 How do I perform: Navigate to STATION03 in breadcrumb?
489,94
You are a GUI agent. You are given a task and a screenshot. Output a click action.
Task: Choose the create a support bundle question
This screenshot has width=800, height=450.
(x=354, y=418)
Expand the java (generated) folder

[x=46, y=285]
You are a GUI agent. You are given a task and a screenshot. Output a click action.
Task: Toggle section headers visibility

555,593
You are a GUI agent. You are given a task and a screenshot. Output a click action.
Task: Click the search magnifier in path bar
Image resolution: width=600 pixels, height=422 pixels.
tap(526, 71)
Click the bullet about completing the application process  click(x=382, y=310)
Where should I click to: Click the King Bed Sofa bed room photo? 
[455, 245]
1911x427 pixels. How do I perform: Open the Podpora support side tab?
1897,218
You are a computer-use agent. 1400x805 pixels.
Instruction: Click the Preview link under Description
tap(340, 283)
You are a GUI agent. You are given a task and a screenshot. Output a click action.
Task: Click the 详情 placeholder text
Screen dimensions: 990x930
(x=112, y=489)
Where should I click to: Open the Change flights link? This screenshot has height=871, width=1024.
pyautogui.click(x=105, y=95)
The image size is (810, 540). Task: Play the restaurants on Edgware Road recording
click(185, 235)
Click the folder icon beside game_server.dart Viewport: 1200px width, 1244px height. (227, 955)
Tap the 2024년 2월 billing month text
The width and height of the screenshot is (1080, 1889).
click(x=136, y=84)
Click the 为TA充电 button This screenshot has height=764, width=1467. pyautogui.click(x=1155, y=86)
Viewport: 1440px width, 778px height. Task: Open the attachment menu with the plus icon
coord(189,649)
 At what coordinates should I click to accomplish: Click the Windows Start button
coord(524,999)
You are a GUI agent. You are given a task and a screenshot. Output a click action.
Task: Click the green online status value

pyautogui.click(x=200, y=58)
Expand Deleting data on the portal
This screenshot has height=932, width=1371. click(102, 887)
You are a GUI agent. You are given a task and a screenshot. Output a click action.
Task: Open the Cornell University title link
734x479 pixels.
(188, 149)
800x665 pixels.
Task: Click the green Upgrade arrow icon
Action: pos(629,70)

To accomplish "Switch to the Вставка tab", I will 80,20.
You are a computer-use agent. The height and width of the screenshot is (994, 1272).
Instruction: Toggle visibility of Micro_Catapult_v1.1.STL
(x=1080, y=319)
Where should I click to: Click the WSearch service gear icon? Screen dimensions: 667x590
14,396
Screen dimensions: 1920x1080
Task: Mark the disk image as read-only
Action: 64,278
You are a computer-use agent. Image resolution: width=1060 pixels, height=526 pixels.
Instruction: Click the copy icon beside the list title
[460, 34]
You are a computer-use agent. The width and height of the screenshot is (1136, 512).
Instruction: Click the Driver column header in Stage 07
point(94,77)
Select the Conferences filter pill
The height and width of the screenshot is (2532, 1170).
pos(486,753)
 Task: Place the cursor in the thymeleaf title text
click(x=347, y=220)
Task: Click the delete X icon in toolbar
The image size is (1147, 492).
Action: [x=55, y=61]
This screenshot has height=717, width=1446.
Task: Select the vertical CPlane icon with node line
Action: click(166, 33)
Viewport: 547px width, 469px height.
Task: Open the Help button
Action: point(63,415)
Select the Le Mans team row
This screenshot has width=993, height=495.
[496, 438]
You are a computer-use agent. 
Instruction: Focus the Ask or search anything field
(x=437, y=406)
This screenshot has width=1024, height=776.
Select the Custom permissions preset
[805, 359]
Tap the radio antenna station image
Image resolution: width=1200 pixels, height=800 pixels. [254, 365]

+ + + +

→ AIM OF THE TASK: The answer must be the full listing, copied exactly.

→ RESPONSE TO THE EXERCISE:
 How do I perform: Navigate to STATION03 in breadcrumb?
489,94
You are a GUI agent. You are given a task and a screenshot. Output a click action.
Task: Choose the create a support bundle question
This screenshot has width=800, height=450.
(x=354, y=418)
Expand the java (generated) folder

[x=46, y=285]
You are a GUI agent. You are given a task and a screenshot. Output a click action.
Task: Toggle section headers visibility

555,593
You are a GUI agent. You are given a task and a screenshot. Output a click action.
Task: Click the search magnifier in path bar
Image resolution: width=600 pixels, height=422 pixels.
tap(526, 71)
Click the bullet about completing the application process  click(x=382, y=310)
Where should I click to: Click the King Bed Sofa bed room photo? 
[455, 245]
1911x427 pixels. How do I perform: Open the Podpora support side tab?
1897,218
You are a computer-use agent. 1400x805 pixels.
Instruction: Click the Preview link under Description
tap(340, 283)
You are a GUI agent. You are given a task and a screenshot. Output a click action.
Task: Click the 详情 placeholder text
Screen dimensions: 990x930
(x=112, y=489)
Where should I click to: Open the Change flights link? This screenshot has height=871, width=1024.
pyautogui.click(x=105, y=95)
The image size is (810, 540). Task: Play the restaurants on Edgware Road recording
click(185, 235)
Click the folder icon beside game_server.dart Viewport: 1200px width, 1244px height. (227, 955)
Tap the 2024년 2월 billing month text
The width and height of the screenshot is (1080, 1889).
click(x=136, y=84)
Click the 为TA充电 button This screenshot has height=764, width=1467. pyautogui.click(x=1155, y=86)
Viewport: 1440px width, 778px height. Task: Open the attachment menu with the plus icon
coord(189,649)
 At what coordinates should I click to accomplish: Click the Windows Start button
coord(524,999)
You are a GUI agent. You are given a task and a screenshot. Output a click action.
Task: Click the green online status value

pyautogui.click(x=200, y=58)
Expand Deleting data on the portal
This screenshot has height=932, width=1371. click(102, 887)
You are a GUI agent. You are given a task and a screenshot. Output a click action.
Task: Open the Cornell University title link
734x479 pixels.
(188, 149)
800x665 pixels.
Task: Click the green Upgrade arrow icon
Action: pos(629,70)

To accomplish "Switch to the Вставка tab", I will 80,20.
You are a computer-use agent. The height and width of the screenshot is (994, 1272).
Instruction: Toggle visibility of Micro_Catapult_v1.1.STL
(x=1080, y=319)
Where should I click to: Click the WSearch service gear icon? Screen dimensions: 667x590
14,396
Screen dimensions: 1920x1080
Task: Mark the disk image as read-only
Action: 64,278
You are a computer-use agent. Image resolution: width=1060 pixels, height=526 pixels.
Instruction: Click the copy icon beside the list title
[460, 34]
You are a computer-use agent. The width and height of the screenshot is (1136, 512).
Instruction: Click the Driver column header in Stage 07
point(94,77)
Select the Conferences filter pill
The height and width of the screenshot is (2532, 1170).
pos(486,753)
 Task: Place the cursor in the thymeleaf title text
click(x=347, y=220)
Task: Click the delete X icon in toolbar
The image size is (1147, 492).
Action: [x=55, y=61]
This screenshot has height=717, width=1446.
Task: Select the vertical CPlane icon with node line
Action: click(166, 33)
Viewport: 547px width, 469px height.
Task: Open the Help button
Action: point(63,415)
Select the Le Mans team row
This screenshot has width=993, height=495.
[496, 438]
You are a computer-use agent. 
Instruction: Focus the Ask or search anything field
(x=437, y=406)
This screenshot has width=1024, height=776.
Select the Custom permissions preset
[805, 359]
Tap the radio antenna station image
Image resolution: width=1200 pixels, height=800 pixels. [254, 365]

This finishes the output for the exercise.